▶ **WHAT IS BEING ASKED**: Going down the listing below, print exactly each line from the one with "has height=253, width=533." up to and including the one with "Given: Click the 'expire", and skip the rest.

**********

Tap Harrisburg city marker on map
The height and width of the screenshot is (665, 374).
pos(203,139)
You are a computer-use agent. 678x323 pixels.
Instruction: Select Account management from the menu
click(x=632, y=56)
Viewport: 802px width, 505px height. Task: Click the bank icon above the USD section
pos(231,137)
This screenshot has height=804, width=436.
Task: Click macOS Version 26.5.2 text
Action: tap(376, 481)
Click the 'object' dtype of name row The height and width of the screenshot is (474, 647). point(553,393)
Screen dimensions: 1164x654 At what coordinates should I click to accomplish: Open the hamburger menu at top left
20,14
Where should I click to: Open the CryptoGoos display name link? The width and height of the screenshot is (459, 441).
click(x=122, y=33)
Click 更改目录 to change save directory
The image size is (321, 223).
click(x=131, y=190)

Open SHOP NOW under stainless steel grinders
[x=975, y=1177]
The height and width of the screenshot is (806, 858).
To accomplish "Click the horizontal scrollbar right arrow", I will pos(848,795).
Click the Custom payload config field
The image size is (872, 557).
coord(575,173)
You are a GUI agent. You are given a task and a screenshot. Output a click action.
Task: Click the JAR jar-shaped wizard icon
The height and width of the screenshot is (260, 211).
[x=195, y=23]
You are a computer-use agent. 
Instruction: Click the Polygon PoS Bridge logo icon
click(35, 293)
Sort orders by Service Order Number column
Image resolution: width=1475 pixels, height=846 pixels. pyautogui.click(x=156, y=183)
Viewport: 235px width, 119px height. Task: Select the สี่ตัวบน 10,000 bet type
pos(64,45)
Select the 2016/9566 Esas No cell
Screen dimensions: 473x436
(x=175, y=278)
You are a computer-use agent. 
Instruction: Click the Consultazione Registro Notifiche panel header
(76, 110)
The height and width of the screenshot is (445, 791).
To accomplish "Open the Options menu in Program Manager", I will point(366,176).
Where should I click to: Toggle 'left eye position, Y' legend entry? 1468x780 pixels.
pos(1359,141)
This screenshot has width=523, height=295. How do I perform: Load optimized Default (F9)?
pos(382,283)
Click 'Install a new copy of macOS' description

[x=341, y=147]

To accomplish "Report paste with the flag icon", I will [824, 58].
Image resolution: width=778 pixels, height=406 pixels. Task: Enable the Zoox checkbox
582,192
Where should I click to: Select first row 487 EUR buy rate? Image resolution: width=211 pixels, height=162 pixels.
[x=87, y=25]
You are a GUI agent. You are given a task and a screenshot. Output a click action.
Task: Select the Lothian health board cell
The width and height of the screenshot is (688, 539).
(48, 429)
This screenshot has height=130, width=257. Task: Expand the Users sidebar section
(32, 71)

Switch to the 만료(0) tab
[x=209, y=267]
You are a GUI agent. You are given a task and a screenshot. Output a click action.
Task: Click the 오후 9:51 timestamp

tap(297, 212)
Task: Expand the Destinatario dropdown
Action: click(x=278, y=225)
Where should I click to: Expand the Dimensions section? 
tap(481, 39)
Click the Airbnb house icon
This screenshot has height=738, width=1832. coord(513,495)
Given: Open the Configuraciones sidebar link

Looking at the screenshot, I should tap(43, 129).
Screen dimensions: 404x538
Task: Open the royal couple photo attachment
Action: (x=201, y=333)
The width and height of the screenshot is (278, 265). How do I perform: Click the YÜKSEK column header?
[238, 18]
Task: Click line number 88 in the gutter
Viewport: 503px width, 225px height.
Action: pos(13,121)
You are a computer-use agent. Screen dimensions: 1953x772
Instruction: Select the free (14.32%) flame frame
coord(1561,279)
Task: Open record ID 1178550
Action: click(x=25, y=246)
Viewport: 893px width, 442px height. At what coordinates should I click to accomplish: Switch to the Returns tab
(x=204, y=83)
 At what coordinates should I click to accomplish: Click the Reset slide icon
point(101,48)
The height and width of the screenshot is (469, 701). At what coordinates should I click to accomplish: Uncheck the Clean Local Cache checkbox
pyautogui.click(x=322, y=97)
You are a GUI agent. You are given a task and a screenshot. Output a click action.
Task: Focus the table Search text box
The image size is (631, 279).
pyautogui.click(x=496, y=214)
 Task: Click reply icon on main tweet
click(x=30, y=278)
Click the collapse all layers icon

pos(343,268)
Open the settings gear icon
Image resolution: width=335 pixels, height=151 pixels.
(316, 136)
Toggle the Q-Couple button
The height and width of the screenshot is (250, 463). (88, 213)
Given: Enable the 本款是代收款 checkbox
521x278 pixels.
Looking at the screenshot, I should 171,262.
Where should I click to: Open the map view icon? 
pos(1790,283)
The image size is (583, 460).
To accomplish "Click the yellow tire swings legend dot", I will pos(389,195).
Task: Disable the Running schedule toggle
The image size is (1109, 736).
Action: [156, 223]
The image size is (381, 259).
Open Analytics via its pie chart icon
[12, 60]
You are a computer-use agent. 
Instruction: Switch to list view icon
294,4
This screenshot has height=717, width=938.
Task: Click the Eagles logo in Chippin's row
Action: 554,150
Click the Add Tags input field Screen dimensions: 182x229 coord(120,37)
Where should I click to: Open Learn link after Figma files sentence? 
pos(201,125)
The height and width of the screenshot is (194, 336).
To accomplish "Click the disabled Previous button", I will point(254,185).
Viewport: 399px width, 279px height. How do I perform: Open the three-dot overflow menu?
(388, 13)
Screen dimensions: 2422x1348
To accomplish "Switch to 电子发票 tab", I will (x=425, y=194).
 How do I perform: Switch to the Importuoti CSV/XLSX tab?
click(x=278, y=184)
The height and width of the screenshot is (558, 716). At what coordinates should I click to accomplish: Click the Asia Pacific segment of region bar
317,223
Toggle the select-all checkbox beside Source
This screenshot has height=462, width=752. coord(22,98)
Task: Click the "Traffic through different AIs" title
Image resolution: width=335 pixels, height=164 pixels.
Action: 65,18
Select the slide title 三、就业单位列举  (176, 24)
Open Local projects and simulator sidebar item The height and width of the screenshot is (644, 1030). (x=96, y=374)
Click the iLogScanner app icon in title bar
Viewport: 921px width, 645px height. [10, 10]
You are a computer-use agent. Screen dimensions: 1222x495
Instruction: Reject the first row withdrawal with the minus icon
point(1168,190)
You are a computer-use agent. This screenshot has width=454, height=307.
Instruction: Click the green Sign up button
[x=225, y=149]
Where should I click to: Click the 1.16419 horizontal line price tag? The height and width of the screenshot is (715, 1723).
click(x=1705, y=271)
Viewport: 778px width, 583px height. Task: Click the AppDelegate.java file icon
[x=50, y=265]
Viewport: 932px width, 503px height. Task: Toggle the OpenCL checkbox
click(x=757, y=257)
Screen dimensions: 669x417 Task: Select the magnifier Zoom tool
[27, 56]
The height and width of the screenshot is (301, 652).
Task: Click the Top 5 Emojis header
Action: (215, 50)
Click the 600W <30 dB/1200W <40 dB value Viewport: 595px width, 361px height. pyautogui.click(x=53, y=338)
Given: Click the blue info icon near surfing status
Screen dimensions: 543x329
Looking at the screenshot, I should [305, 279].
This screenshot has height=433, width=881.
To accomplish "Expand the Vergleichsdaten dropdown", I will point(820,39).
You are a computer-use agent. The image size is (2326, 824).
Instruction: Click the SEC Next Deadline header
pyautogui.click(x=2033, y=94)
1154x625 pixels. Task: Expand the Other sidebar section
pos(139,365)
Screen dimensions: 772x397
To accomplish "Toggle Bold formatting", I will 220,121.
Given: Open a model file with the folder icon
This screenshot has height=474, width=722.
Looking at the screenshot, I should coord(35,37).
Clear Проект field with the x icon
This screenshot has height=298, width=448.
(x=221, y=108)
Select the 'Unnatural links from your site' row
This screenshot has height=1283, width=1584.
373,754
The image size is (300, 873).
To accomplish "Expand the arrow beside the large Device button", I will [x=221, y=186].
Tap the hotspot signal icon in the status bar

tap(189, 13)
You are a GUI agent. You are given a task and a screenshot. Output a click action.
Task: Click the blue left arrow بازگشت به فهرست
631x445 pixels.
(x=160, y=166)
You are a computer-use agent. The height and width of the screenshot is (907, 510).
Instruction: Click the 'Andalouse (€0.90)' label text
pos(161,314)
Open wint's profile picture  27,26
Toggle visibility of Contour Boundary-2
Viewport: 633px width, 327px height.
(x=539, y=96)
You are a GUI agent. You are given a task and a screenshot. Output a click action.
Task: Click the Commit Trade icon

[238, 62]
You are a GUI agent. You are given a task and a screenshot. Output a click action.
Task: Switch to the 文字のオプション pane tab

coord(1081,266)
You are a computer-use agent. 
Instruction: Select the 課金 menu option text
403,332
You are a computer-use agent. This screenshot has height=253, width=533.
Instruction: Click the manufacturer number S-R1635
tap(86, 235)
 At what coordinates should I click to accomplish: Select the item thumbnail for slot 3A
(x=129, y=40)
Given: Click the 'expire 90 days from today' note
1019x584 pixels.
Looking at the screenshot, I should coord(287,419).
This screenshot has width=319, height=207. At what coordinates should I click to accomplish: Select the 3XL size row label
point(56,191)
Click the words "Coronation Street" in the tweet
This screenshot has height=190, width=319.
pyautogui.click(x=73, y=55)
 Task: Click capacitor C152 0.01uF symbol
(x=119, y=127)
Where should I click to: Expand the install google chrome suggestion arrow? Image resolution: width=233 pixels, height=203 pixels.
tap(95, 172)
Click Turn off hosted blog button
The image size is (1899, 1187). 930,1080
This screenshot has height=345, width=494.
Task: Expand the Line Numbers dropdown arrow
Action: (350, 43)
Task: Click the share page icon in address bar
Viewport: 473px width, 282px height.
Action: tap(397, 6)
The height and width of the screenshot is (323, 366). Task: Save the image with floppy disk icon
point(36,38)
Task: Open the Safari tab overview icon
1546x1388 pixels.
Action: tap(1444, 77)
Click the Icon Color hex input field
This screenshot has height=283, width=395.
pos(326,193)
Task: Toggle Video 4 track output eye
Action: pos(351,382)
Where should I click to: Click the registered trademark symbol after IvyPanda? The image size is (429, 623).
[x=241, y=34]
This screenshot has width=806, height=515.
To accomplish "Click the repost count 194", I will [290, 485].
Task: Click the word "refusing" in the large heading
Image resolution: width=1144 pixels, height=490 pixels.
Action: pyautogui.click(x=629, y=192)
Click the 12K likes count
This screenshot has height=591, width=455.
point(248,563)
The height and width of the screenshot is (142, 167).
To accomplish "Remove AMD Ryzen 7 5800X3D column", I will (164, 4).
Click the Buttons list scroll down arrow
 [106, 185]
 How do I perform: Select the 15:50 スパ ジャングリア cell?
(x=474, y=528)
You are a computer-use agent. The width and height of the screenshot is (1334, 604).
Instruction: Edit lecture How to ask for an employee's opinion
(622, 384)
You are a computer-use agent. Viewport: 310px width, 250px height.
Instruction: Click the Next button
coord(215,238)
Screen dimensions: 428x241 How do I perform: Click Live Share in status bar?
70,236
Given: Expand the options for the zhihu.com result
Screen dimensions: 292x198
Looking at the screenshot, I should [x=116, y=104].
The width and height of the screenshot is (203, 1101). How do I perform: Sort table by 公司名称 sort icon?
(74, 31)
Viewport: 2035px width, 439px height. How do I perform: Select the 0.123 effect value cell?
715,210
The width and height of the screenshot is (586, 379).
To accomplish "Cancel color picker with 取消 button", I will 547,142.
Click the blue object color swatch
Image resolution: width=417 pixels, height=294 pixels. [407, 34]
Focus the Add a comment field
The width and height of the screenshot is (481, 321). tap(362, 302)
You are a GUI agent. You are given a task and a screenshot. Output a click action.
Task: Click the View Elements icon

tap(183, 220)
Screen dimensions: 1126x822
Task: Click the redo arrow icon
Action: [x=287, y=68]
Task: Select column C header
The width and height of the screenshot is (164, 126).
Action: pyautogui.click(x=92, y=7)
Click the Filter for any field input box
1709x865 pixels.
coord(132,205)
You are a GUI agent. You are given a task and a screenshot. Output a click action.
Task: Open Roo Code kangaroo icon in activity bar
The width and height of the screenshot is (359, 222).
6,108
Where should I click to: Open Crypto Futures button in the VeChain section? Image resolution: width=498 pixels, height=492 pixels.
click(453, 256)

**********

▶ **COMPLETED TASK**:
You are a computer-use agent. This screenshot has height=253, width=533.
Instruction: Click the manufacturer number S-R1635
tap(86, 235)
 At what coordinates should I click to accomplish: Select the item thumbnail for slot 3A
(x=129, y=40)
Given: Click the 'expire 90 days from today' note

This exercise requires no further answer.